When Steed opened her front door, a small plane was lying on the asphalt at the end of her driveway, engulfed in flames. She started walking toward it to see if anyone was inside. As she moved forward, the remaining hunk of metal exploded.
The pilot — a 64-year-old man and the sole occupant of the plane — died in the crash Wednesday afternoon, investigators said. He was later identified as David Goode, owner of the Ogden-based company Goode Ski Technologies.
It’s unclear what caused Goode to veer off course and land in the residential neighborhood near 5050 South and 1800 West, said Roy police Sgt. Matthew Gwynn. No one else was injured.
“We don’t know what went wrong,” Gwynn added. “But it’s under investigation. It’s just very somber.”
The plane clipped the roof of the townhome adjoining Steed’s, and the wing was still partially lodged among the shingles. There was a gaping hole. A downed tree on the park strip where the pilot landed. Debris everywhere. When firefighters opened the front door of the house, planks of wood hung down from the ceiling. The residents of that townhome were not inside at the time, Gwynn said.
Next door, Steed recalled Wednesday afternoon, “the whole house shook. It just shook the whole thing.”
She and three other houses were evacuated for the night after the crash caused a gas leak. While Steed stood outside still wrapped in a blanket from her nap, her husband, Tyson, ran to the store to grab some cat food and toothbrushes for them so they could go stay with family. They were allowed back in their house only for a minute to grab their two cats.
The plane crash is the fourth in the area in at least the last three years.
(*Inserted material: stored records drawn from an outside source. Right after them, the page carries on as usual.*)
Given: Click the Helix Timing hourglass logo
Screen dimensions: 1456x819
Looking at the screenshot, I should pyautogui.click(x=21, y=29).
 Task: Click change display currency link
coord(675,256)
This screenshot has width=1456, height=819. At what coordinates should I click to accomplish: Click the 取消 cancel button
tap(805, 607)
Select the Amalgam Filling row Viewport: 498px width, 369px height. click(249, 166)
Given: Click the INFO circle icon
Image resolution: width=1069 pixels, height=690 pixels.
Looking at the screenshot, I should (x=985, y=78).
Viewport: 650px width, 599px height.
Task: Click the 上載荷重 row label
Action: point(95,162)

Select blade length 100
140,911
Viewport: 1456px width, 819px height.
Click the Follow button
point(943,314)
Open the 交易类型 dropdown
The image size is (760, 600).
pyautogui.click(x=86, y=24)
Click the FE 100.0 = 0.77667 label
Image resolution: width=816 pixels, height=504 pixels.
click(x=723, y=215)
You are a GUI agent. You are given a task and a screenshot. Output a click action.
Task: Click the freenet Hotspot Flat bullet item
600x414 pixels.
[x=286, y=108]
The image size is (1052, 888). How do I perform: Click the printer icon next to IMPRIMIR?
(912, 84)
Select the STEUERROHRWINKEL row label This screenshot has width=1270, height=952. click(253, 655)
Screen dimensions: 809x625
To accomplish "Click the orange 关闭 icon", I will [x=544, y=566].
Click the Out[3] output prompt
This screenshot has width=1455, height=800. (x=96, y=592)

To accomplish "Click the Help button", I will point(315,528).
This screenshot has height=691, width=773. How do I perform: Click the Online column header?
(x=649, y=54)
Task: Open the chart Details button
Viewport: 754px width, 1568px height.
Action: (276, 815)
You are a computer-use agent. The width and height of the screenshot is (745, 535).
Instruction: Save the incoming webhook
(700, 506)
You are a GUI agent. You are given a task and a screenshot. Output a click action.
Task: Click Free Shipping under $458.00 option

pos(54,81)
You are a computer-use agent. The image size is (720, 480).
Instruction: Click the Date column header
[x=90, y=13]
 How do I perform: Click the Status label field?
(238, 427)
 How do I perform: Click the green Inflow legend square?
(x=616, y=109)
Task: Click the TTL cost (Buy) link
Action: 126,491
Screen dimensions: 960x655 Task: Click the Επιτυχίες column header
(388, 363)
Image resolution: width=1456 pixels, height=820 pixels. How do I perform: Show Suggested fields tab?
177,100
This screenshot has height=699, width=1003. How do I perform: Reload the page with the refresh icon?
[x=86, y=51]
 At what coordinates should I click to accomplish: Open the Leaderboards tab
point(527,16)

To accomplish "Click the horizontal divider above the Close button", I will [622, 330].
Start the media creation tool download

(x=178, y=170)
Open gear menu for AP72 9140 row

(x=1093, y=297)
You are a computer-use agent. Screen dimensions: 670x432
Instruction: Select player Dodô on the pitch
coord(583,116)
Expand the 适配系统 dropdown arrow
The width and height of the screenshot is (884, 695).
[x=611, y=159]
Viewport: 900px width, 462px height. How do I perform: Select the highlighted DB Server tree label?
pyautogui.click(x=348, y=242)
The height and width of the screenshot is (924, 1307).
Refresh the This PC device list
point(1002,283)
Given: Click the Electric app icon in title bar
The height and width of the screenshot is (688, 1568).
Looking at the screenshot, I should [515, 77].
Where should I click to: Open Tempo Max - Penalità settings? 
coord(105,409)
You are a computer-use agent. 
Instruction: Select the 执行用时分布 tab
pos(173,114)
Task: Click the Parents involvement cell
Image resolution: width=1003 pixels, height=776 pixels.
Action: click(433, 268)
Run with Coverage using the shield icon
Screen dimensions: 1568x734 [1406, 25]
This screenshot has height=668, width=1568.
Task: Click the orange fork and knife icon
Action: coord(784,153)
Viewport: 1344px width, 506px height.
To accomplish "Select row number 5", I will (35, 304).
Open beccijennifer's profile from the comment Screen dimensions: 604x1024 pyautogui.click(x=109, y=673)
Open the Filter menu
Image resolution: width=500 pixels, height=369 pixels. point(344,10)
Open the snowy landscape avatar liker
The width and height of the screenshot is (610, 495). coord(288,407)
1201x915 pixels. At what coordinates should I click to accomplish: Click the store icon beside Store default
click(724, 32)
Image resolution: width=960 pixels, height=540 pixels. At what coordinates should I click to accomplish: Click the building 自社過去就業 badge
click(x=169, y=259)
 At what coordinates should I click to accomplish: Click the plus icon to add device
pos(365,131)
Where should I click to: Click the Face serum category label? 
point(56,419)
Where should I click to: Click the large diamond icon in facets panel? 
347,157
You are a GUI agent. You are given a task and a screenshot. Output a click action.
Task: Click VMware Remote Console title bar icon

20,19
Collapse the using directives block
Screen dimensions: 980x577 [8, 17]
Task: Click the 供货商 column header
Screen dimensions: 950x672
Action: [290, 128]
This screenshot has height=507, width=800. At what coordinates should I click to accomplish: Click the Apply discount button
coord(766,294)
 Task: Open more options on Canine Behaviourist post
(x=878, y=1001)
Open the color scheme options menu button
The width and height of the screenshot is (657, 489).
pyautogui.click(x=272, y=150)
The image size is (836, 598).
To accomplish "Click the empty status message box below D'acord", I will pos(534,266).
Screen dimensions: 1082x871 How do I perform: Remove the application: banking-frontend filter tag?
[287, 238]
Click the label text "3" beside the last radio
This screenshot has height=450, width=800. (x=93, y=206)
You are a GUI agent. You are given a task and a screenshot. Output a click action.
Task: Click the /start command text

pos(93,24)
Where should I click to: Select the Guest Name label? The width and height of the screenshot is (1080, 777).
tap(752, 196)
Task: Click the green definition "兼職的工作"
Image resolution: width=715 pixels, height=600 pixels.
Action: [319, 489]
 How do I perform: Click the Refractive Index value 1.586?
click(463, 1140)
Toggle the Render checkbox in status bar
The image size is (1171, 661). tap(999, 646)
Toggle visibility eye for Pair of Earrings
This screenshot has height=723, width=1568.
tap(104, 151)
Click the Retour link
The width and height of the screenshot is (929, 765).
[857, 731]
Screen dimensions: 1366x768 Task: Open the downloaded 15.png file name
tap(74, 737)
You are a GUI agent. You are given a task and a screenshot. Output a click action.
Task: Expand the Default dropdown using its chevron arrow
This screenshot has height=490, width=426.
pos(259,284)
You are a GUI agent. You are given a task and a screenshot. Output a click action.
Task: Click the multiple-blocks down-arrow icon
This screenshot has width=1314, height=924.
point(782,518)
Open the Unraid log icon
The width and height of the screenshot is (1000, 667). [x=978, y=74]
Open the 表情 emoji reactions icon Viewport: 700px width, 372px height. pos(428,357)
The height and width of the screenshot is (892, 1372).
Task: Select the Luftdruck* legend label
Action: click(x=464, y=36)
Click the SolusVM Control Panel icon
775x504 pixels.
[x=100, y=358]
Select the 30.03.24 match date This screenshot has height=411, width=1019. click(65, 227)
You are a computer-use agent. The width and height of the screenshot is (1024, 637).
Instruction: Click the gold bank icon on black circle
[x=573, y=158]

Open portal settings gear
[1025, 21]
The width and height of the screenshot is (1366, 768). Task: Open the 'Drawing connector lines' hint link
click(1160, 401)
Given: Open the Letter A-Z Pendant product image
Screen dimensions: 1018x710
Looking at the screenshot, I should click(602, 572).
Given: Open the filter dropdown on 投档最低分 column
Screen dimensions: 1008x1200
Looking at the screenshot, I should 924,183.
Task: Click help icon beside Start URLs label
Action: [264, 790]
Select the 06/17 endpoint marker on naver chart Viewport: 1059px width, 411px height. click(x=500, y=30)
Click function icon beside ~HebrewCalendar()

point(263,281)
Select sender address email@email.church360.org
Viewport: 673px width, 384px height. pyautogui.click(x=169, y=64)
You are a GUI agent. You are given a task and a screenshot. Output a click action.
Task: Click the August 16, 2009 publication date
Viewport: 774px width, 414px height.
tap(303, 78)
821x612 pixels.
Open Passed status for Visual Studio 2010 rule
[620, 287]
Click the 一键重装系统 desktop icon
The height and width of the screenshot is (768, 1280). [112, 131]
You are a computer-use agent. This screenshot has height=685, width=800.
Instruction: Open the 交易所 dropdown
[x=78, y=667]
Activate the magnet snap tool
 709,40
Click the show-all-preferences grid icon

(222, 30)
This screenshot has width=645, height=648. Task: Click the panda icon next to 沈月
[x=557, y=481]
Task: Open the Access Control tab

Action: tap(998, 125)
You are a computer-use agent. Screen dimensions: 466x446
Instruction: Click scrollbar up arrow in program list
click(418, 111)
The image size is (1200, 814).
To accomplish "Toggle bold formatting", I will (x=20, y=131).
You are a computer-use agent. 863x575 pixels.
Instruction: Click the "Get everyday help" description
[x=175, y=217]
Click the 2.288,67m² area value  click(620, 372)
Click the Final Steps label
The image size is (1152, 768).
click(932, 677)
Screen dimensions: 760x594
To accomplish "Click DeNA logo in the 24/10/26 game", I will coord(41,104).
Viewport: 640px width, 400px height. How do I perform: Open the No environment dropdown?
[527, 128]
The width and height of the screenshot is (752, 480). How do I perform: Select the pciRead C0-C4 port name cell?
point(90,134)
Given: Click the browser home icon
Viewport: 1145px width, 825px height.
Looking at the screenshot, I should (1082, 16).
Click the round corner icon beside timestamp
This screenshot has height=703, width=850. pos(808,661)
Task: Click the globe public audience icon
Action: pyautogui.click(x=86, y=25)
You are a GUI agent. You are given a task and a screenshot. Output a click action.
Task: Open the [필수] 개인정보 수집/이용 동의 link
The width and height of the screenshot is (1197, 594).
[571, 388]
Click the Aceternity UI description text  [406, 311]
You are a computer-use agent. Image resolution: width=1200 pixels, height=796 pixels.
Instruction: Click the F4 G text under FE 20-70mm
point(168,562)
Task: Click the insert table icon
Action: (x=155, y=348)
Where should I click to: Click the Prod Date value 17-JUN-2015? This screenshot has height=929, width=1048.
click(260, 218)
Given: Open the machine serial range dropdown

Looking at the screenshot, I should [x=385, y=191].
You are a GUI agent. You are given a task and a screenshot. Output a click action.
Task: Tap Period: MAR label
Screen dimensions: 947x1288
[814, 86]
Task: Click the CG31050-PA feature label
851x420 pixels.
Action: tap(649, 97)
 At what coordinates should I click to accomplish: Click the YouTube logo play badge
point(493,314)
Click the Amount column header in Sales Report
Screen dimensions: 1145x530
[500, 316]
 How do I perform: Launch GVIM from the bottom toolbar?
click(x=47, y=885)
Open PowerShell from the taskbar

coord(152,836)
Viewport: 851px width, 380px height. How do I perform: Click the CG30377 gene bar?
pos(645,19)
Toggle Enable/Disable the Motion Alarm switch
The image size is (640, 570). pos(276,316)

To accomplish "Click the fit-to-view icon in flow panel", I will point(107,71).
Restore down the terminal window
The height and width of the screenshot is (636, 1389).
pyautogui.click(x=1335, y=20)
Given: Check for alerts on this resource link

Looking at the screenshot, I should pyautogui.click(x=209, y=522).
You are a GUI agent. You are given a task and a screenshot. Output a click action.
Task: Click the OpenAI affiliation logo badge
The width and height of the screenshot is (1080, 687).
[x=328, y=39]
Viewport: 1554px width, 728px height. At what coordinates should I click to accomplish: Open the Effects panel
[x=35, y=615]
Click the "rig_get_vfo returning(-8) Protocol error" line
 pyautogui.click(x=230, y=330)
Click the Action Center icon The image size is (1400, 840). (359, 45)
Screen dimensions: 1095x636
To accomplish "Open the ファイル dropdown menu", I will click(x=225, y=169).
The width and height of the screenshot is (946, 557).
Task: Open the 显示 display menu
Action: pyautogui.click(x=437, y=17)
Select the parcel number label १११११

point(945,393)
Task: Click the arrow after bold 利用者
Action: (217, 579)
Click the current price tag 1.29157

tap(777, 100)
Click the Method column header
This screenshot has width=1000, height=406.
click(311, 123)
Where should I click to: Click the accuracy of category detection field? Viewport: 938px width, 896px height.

Most recently, in November, a plane made an emergency landing on Interstate 15 — also south of the Ogden-Hinckley Airport — under unknown circumstances and injured two people. The same plane landed on I-15 previously in May 2018, clipping a car.
Two couples were killed in July 2017 when the engine failed shortly after taking off from the Ogden airport.
Goode had left Bountiful at 3 p.m. and was expected to land at the Ogden airport at 3:11 p.m., Gwynn said. Weber County dispatchers received the call that it had crashed at 3:12 p.m. — a half-mile before reaching the runway. The plane hit one house, pulling off a strand of Christmas lights, before sliding onto the road and landing in a parking area.
It was not immediately known whether the Goode was flying the plane — a twin engine Cessna — with proper certification or if the plane had completed its annual inspections. The National Transportation Safety Board is investigating.
His ski company posted on Facebook late Wednesday that he “touched the lives of thousands of people by helping them, and the sports they love, push the limits of performance.” He was an international competitor in both water skiing and snow skiing.
Goode is survived by his wife, Dawn, and their four children and two grandchildren.
Neighbors in the surrounding houses and apartments stood outside, watching black smoke rising from the crumpled and contorted plane as crews cleaned up the wreckage. Some hugged. A few cried.
Rozie Nelson, who works as an aviation mechanic at the Ogden airport, came to look at the scene. A friend of hers had texted her a photo of the red-and-white plane in the air a few minutes before it crashed. He told her: “Their engine is running rough.”
She believes that could mean a fuel issue or something internal in the engine, such as moisture in there. Additionally, she said, the model is older and those planes tend to malfunction.
Nelson spoke to police officers at the crash scene to help. They covered the plane in a white cloth after extinguishing the fire, making it blend in with the snowy ground.
Kayla Davis, a nurse who lives nearby, stood behind a line of yellow police tape and watched. Earlier, she had heard the crash from her home and ran outside with her dog. Her neighbor yelled, “Call 911.” She jumped over her fence to help.
“Then it exploded like on a movie,” she said. “It was very hard to watch.”
Davis said with the recurring plane crashes in the area, she’s now considering finding another home. She had just moved to the area in October.
Andrew Jackson, like Steed, was sleeping. He works nights and the sound of the crash woke him up.
“It was loud,” he said. “It was weird, low pitch, really deep.”
After walking around the scene, he walked back to his house. Steed and her husband were not able to do the same.